Trained at the Academy in Düsseldorf, where he studied two years with Thomas Ruff, Sebastian Riemer questions the image in photography as well as its materiality. Against the contemporary practices that manipulate the image with digital tools, he focuses his gaze and gesture on a detail or on the multiple layers that make up the original image. Sebastian Riemer works on the visible surface through a rigorous technical scanning .

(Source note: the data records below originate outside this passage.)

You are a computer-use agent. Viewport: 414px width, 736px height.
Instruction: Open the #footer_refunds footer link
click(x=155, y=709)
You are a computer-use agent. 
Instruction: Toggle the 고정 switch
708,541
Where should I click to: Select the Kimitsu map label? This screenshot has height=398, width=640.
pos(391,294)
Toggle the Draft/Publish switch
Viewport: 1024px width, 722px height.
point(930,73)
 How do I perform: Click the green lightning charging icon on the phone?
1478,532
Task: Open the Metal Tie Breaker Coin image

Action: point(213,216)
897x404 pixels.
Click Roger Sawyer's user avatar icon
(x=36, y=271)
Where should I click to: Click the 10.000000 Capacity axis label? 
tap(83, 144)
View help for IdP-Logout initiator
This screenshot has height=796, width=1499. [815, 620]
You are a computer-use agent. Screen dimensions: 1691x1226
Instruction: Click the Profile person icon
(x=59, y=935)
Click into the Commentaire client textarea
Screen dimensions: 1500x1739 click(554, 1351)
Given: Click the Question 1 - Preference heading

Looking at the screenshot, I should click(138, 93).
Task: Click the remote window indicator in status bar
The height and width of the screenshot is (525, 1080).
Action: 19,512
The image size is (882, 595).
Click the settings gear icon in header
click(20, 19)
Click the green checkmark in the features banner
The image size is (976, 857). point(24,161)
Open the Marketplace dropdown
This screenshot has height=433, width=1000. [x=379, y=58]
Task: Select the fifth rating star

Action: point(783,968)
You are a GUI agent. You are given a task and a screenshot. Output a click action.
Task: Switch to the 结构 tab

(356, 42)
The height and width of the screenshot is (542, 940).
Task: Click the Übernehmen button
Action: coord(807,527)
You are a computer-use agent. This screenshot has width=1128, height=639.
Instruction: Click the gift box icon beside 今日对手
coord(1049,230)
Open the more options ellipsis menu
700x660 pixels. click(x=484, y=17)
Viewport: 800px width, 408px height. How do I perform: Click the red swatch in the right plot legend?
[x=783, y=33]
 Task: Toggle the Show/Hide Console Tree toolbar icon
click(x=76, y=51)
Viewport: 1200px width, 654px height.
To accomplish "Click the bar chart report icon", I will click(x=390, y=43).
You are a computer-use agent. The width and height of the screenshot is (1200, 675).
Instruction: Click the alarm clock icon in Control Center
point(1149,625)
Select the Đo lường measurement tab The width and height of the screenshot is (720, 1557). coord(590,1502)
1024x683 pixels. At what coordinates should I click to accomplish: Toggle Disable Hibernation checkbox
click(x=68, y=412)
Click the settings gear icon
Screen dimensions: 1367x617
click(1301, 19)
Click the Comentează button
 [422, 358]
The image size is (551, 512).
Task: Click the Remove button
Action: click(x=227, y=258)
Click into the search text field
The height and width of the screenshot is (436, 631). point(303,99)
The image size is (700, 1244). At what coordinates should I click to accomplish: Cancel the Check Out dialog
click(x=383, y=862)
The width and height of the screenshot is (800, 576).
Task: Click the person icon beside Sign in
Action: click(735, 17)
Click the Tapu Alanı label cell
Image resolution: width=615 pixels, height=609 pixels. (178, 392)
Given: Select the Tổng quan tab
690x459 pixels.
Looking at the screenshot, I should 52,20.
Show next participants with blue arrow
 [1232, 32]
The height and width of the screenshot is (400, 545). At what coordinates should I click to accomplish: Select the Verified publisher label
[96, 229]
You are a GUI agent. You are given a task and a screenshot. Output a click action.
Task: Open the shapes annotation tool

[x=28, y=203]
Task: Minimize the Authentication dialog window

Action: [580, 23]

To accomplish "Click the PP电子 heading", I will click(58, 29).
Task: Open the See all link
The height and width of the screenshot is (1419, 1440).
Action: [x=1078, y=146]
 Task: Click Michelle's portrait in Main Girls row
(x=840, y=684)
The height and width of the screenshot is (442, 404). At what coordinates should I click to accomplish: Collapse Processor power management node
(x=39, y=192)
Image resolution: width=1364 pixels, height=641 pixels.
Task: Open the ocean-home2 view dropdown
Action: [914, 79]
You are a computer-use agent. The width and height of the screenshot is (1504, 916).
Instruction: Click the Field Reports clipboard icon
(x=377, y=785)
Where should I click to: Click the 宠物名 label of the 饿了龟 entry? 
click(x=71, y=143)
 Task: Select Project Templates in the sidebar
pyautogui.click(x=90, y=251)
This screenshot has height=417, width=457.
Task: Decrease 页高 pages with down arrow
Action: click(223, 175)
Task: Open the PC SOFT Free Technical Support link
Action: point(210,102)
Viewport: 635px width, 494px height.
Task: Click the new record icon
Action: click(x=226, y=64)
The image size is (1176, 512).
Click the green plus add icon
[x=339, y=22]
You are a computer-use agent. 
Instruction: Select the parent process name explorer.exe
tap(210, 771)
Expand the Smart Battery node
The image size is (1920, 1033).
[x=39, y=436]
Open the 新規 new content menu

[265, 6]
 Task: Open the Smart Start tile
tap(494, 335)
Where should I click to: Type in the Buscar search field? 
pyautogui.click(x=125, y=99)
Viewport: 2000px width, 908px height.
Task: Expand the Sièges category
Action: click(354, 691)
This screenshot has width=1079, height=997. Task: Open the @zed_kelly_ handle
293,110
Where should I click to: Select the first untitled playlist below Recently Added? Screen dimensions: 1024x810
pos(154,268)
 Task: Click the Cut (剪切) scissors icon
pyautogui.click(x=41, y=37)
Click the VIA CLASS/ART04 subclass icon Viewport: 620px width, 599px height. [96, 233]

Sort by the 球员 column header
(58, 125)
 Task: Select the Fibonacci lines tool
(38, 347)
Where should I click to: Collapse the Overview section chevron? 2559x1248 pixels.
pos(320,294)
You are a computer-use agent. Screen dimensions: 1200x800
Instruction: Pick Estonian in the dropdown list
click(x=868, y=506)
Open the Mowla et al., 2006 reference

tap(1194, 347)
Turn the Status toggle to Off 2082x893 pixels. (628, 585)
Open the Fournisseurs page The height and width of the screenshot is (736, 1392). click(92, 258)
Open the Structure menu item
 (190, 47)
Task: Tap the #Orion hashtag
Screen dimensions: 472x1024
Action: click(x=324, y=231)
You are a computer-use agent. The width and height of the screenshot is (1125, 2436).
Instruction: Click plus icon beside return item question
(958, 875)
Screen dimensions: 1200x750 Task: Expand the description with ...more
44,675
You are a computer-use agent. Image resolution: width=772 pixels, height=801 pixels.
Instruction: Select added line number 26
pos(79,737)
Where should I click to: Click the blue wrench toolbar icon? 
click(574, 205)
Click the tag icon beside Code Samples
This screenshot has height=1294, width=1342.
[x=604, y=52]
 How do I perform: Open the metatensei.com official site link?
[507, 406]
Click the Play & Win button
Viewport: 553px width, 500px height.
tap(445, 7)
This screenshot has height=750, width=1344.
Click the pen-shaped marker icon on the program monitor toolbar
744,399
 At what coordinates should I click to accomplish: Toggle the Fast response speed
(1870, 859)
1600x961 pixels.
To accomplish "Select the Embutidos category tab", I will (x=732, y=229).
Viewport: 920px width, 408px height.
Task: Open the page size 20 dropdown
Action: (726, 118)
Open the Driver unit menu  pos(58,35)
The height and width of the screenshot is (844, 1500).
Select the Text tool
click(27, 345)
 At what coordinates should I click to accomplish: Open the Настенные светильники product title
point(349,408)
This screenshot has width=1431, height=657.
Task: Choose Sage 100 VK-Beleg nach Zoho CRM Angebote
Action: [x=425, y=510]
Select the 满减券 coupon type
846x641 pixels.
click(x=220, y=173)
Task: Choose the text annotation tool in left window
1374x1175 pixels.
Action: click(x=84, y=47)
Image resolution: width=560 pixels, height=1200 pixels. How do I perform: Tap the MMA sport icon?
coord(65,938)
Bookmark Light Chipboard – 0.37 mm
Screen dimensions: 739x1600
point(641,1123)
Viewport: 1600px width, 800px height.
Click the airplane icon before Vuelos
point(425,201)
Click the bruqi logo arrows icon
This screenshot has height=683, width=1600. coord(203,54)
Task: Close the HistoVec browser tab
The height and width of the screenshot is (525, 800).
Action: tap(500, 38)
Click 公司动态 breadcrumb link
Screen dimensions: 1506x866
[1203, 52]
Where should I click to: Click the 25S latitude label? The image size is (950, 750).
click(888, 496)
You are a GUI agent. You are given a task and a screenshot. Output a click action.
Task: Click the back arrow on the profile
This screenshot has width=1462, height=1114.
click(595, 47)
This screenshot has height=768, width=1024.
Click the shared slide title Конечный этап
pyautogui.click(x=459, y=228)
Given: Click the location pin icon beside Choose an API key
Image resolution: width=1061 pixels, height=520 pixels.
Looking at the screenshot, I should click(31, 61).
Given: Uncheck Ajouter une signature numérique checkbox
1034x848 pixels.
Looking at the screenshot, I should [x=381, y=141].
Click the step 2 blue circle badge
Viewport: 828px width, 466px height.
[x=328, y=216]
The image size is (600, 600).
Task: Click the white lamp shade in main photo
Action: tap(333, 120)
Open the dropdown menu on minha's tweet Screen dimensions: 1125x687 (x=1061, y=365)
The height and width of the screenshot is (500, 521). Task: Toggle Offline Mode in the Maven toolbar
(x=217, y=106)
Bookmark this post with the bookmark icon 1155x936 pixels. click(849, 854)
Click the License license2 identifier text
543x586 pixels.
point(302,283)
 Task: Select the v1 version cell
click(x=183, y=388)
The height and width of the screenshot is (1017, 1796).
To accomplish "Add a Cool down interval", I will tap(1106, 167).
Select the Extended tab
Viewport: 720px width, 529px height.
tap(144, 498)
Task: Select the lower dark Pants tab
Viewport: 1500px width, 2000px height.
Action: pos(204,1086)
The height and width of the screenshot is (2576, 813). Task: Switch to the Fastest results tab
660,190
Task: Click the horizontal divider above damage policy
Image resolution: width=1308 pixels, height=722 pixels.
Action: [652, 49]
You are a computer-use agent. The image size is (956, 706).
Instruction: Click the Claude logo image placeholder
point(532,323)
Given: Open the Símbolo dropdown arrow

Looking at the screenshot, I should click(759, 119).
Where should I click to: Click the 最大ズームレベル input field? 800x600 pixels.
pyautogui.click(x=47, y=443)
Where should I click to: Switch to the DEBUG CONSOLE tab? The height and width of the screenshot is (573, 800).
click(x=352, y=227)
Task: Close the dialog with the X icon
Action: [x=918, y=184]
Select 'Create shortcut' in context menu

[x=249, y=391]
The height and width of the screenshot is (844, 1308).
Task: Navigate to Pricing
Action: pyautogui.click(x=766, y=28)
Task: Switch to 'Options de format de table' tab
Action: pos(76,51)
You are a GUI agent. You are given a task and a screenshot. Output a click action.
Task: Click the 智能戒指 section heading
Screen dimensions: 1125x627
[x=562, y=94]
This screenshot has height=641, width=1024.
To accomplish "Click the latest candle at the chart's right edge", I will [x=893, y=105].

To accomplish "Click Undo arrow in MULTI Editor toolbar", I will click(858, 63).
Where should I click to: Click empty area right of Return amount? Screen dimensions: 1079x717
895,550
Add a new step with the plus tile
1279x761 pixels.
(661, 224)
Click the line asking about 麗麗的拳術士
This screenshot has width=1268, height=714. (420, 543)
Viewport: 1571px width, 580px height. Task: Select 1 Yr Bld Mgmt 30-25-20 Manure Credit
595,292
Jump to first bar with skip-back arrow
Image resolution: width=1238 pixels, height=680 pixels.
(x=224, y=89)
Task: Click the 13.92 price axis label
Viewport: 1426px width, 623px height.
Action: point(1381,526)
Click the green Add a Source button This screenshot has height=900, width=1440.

In his early works, Sebastian Riemer photographs details of the surrounding reality, very ordinary objects such as fragments of metal speaker grill found in a painter?s studio (Night Safe) or buttons seen on the window of a storefront (Button). Things that no one would ever notice. The extreme enlargement that he uses to do on a picture makes a composition that focuses on a detail and its plastic materiality, so that there is no more direct link with its origin.


The shift between the actual size and photographic perspective leads to a kind of all over where we loose all references. An apparent abstraction emerges whose roots in the material very strong.


Another form of spolia exists in his latest work, as Seabastian Riemer works as an archaeologist in search of history. He strives to bring out the material on the surface from images found in flea markets. Old photographs or print advertisements, all have experienced the ups and downs as the posters who have stayed long in the street. Or those abandoned photographs, torn, glued together and placed under plastic film as in the Marins..


In a move that does not seek to repeat what has already been done, Sebastian Riemer re- photographs these images. More than using the patterns of the image, he wants to reveal them.


It treats the found image as a ready-made and reported on his condition to be found, regardless of the original appearance intended by its author. Shooting in black and white to eliminate any kind of nostalgia that would give a vintage print. Accurate and successive cropping of the same image in a repeated way (up to nine catches for Painter (Dufy) can decrypt the entire image simply and objectively. Paradoxically but also bring out something unreal.


Such as spolias, real surfaces are transferred onto flat surfaces, as if it had been put real eyelashes on a death mask . We face here a photograph of visual ambiguity, both message and messenger.